Avec une telle partition, un tel plateau et une telle œuvre, il fallait une équipe aussi polymorphe que celle de Simon Mc Burney pour réussir à faire de cette trouvaille musicale un spectacle définitif : utilisant tous les moyens offerts à un spectacle aujourd’hui : vidéo, lumières, marionnettes, manipulation, chorégraphie, théâtre, McBurney réalise là un travail exceptionnel. Dans un cadre fixe, construit par le décorateur Michael Levine, McBurney s’inspire du dessin animé pour faire un théâtre animé, un théâtre-performance qui laisse pantois, mouvements d’ensemble, travail sur les groupes, utilisation de l’espace (la cloison du fond avec l’immense porte) mobile, et surtout l’incroyable ductilité des marionnettes et des manipulateurs du chien, qui sont trois, et qui réussissent à devenir invisibles en pleine lumière, sans parler non plus de la manipulation du chat (Charikov humain hait les chats, se souvenant de sa vie antérieure de chien), sur lequel pendant une demi-seconde plane le doute : est-ce un vrai chat ? Cela donne une des scènes les plus spectaculaires de l’opéra, irracontable et tellement drôle, d’une rare, hallucinante perfection dans sa réalisation technique qui laisse bouche bée.

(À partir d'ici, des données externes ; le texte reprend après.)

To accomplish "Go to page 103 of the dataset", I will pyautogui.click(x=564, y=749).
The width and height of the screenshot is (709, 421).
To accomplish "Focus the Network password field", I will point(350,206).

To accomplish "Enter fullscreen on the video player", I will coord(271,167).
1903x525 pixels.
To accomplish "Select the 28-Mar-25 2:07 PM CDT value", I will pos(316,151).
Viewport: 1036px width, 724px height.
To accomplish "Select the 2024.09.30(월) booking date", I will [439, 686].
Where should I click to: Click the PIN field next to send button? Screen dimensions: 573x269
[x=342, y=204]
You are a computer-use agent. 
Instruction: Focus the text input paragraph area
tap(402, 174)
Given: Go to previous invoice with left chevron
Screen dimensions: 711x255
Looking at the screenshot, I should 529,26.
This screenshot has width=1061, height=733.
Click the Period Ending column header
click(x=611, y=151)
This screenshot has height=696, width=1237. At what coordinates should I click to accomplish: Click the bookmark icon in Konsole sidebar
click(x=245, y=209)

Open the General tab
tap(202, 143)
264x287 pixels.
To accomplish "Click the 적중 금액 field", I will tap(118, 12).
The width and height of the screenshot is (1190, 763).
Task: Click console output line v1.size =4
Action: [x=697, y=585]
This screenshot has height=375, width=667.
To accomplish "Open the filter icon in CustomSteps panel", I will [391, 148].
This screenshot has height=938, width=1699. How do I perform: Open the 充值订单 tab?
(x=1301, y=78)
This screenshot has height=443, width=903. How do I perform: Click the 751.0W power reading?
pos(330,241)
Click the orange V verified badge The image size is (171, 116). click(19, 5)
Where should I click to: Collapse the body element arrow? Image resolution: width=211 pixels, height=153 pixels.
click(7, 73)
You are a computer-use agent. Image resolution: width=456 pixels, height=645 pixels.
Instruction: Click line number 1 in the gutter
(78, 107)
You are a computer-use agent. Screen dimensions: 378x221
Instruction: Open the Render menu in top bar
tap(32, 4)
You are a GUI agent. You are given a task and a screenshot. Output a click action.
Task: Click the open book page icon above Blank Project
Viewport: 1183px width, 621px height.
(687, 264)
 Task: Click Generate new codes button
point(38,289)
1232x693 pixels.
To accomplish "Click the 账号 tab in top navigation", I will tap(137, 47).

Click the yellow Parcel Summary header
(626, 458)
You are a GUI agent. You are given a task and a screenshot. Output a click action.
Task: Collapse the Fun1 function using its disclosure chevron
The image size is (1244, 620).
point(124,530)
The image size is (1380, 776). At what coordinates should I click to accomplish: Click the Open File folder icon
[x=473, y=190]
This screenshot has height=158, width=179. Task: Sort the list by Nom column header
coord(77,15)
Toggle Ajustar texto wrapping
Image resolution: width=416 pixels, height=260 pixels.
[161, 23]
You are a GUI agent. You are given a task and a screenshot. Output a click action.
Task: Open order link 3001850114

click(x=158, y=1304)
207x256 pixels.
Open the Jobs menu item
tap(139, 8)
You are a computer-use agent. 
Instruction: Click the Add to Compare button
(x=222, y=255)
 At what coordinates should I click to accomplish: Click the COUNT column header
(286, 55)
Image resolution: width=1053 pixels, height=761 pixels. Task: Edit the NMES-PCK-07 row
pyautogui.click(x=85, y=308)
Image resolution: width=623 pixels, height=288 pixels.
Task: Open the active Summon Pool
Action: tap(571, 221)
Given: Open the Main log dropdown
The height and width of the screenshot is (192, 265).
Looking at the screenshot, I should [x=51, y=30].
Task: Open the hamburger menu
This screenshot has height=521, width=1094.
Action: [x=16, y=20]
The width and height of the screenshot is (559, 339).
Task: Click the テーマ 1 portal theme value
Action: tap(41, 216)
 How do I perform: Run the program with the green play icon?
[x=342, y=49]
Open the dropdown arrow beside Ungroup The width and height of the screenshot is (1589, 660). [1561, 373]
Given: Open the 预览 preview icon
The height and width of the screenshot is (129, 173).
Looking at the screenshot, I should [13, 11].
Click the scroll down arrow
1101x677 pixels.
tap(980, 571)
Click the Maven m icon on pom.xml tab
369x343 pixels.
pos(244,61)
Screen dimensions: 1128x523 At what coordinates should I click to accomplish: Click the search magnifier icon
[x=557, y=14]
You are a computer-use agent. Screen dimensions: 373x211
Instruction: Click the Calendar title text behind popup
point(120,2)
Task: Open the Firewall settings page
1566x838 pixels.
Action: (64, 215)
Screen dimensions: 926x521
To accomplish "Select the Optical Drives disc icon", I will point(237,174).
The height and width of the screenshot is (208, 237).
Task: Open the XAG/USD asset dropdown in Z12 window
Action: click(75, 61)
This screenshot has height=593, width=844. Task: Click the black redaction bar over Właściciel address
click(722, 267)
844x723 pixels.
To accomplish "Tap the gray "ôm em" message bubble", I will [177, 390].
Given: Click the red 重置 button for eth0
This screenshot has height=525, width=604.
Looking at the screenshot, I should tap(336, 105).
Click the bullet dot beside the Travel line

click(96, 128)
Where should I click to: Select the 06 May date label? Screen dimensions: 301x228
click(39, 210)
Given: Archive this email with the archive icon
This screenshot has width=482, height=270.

Un film en trois dimensions ©Stofleth
McBurney a su créer une ambiance à la fois déjantée et cohérente, prodigieusement dynamique, éblouissante de précision : c’est ce qu’on peut appeler un chef d’œuvre. À la fois un respect scrupuleux du livret, mais en même temps une richesse évocatoire, une profusion imaginative qui par sa variété et son inventivité est presque une métaphore de cette musique multiforme et explosive. Ce travail colle tellement à l’œuvre qu’on verrait difficilement cet opéra présenté dans une autre mise en scène dans une autre vision: on se demande d'ailleurs si la musique ne tient pas à cause de la mise en scène: c'est pourquoi il faudrait oser une autre vision quand même. Il reste que nous avons là une manière de spectacle total, une sorte de film en trois dimensions où tout semble possible. Encore une fois, c’est à Lyon que se passent des choses.